By declaring the excommunication, the bishop hopes to motivate these two priests to come back to the Church and seek reconciliation with the Catholic faithful, according to Fr. Fraser, an expert in Church law. The primary purpose of excommunication is to repair the scandal caused by the teachings and actions of the cleric, to restore justice in the Church and to reform the offender.
“Bishop Olmsted’s pastoral concern is not only for the two priests, but for everyone who is affected by their persistent disobedience,” he said. “This excommunication is something that these two men have brought upon themselves, and it was time for the bishop to declare them excommunicated for the good of the Catholic community. All efforts at dialogue have been exhausted at this point.”
Both men had been removed from priestly ministry prior to their involvement with the Praise and Worship Center, which they helped establish a year ago. The weekly service at the center is not Catholic and the Catholic Church does not endorse it.
Fushek, former vicar general for the diocese and former pastor of St. Timothy Parish in Mesa, gained prominence for co-founding Life Teen, an international youth ministry program. Bishop Olmsted suspended Fushek’s faculties in late 2004 after an allegation was made that Fushek engaged in inappropriate behavior in the presence of a minor at the Mesa parish in 1985. Fushek later resigned as the parish’s pastor on June 30, 2005. He currently faces charges on several misdemeanor counts of sexual misconduct.
Dippre, a priest since 1992, took a leave of absence from his priestly ministry in 2001 while pastor at Our Lady of Mount Carmel Parish in Tempe. He entered into a civil marriage in 2003 and no longer has faculties within the Diocese of Phoenix.
The censure of excommunication does not mean that the two men are no longer Catholic, nor does it erase the indelible mark of the Sacred Order of their priestly ordination. In fact, diocesan leaders hope to bring the two priests back into communion with the Church. For that to occur, however, Fr. Adamson stated that Fushek and Dippre must be open to communicating with the bishop, must make a public acknowledgment of their errors, and must work with the diocese to undo the confusion that they have created by virtue of their work at the Praise and Worship Center.

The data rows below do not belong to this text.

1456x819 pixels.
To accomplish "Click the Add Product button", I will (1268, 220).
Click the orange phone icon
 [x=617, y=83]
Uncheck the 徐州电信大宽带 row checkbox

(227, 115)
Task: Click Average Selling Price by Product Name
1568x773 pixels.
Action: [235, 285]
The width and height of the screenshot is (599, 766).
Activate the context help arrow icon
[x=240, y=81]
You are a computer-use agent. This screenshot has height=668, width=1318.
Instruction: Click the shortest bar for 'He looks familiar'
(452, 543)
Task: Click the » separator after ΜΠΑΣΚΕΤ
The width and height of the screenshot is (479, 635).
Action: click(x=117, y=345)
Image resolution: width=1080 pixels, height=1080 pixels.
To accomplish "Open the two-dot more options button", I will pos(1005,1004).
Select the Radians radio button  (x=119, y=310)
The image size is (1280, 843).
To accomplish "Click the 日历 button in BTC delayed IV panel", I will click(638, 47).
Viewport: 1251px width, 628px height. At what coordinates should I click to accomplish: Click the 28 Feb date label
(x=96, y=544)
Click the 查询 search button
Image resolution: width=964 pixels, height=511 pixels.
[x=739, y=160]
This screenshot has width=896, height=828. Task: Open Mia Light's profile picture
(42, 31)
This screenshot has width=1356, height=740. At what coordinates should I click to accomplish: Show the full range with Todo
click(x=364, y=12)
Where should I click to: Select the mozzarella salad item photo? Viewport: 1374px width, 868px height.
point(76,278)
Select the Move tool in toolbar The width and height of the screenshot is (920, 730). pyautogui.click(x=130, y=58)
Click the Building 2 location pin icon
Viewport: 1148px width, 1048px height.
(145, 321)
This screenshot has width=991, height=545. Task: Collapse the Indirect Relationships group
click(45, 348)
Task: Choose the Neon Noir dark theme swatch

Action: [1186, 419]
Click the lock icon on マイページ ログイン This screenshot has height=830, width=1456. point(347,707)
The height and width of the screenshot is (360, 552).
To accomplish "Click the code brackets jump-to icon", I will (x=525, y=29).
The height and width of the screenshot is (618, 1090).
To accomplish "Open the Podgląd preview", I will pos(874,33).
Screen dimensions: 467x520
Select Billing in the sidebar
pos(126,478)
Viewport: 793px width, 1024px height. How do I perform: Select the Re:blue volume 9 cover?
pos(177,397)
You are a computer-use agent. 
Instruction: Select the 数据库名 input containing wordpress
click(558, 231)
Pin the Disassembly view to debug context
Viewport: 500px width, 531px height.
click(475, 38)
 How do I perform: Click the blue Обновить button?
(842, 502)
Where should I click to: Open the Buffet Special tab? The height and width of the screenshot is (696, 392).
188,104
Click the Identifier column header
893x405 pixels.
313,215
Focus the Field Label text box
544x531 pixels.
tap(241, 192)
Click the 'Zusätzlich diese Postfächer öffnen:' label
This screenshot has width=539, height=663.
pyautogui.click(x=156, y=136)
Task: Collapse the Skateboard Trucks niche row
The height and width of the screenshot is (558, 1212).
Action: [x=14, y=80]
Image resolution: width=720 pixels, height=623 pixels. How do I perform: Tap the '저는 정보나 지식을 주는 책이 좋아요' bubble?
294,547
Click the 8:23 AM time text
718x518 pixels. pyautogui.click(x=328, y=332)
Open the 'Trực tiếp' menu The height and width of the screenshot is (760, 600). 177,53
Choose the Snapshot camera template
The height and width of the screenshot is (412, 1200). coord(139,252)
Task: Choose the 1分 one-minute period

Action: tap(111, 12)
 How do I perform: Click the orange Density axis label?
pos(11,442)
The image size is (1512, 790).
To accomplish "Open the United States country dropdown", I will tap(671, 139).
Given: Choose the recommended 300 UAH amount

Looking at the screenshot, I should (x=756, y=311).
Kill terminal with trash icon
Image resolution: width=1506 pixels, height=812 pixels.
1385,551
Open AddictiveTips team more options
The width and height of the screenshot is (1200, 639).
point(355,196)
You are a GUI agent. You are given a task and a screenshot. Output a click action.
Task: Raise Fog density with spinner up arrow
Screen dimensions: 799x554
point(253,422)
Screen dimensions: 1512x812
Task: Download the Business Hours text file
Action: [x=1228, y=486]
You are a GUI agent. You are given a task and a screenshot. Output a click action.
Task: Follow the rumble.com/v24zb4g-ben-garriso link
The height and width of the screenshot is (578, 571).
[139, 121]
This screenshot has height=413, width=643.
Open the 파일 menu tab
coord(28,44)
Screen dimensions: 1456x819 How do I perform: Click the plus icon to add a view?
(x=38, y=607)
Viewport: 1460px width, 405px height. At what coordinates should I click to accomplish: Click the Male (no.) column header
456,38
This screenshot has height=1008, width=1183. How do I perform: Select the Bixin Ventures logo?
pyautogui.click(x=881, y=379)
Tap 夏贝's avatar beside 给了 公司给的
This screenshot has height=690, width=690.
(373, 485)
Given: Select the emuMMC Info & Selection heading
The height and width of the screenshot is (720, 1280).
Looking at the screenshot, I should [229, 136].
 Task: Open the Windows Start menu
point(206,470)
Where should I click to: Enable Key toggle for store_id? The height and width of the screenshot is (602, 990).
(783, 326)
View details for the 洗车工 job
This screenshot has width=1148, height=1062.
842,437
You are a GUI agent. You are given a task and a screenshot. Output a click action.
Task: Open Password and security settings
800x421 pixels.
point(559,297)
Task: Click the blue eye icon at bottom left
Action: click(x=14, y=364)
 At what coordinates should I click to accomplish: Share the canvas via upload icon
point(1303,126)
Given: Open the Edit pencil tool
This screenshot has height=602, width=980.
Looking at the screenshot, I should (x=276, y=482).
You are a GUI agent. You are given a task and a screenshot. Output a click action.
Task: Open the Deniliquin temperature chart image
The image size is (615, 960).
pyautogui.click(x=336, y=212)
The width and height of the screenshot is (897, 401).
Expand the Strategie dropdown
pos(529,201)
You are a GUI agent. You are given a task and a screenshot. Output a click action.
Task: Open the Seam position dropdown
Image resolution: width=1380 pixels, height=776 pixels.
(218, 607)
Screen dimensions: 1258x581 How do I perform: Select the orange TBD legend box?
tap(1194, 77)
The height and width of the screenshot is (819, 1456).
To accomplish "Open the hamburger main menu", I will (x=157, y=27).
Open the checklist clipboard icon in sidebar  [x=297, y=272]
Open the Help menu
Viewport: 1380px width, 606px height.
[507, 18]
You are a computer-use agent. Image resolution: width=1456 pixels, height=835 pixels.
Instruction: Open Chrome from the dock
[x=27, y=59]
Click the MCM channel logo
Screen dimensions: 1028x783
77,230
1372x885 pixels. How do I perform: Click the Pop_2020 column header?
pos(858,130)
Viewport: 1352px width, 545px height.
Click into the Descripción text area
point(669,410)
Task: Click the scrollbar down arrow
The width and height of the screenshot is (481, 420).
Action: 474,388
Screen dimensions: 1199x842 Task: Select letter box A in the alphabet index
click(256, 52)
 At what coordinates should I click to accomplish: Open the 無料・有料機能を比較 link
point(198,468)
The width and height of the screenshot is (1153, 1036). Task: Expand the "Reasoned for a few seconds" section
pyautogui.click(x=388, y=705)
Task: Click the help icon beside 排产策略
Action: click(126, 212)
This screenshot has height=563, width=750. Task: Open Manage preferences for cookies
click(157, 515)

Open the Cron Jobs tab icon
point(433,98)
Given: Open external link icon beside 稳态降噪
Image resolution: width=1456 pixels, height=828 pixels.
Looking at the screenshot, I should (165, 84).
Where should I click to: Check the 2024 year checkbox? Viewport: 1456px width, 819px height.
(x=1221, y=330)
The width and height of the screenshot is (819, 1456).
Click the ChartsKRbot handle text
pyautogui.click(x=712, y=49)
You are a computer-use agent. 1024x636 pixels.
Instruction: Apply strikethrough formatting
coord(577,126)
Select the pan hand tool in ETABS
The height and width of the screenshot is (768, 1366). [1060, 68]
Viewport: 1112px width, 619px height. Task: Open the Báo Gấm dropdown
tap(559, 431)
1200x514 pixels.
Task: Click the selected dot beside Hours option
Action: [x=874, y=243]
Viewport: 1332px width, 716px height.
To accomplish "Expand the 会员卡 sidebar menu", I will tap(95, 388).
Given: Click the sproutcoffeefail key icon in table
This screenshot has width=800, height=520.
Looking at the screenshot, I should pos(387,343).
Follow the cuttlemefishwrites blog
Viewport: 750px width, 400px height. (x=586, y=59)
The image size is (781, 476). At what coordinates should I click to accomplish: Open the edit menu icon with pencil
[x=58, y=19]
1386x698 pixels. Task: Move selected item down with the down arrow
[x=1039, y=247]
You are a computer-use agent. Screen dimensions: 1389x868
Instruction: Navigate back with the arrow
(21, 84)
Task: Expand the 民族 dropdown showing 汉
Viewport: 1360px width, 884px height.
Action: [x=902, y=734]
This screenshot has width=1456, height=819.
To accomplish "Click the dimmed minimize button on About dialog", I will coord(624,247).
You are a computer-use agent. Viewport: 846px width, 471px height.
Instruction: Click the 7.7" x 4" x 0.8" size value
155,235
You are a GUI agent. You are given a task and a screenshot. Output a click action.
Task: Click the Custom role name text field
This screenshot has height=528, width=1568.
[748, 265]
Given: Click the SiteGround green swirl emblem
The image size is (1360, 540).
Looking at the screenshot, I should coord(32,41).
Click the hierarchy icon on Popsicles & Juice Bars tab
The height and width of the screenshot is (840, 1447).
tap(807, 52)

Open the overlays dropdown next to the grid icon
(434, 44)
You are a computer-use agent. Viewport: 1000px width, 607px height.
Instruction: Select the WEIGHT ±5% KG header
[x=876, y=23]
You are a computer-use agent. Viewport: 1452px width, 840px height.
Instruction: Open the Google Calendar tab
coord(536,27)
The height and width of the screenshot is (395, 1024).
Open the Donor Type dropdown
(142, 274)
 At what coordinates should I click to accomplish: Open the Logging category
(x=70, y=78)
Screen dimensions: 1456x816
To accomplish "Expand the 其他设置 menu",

In the past year, efforts had been made asking both priests to refrain from participating in the Praise and Worship Center. To date, attempts at reconciliation have not been fruitful, he said.
“It’s always difficult to see brother priests distance themselves from the community and the sacramental life of the Church,” he said.
Despite all that has happened, Bishop Olmsted’s desire and prayer is for reconciliation with both men and their return to full communion with the Church, Fr. Adamson added.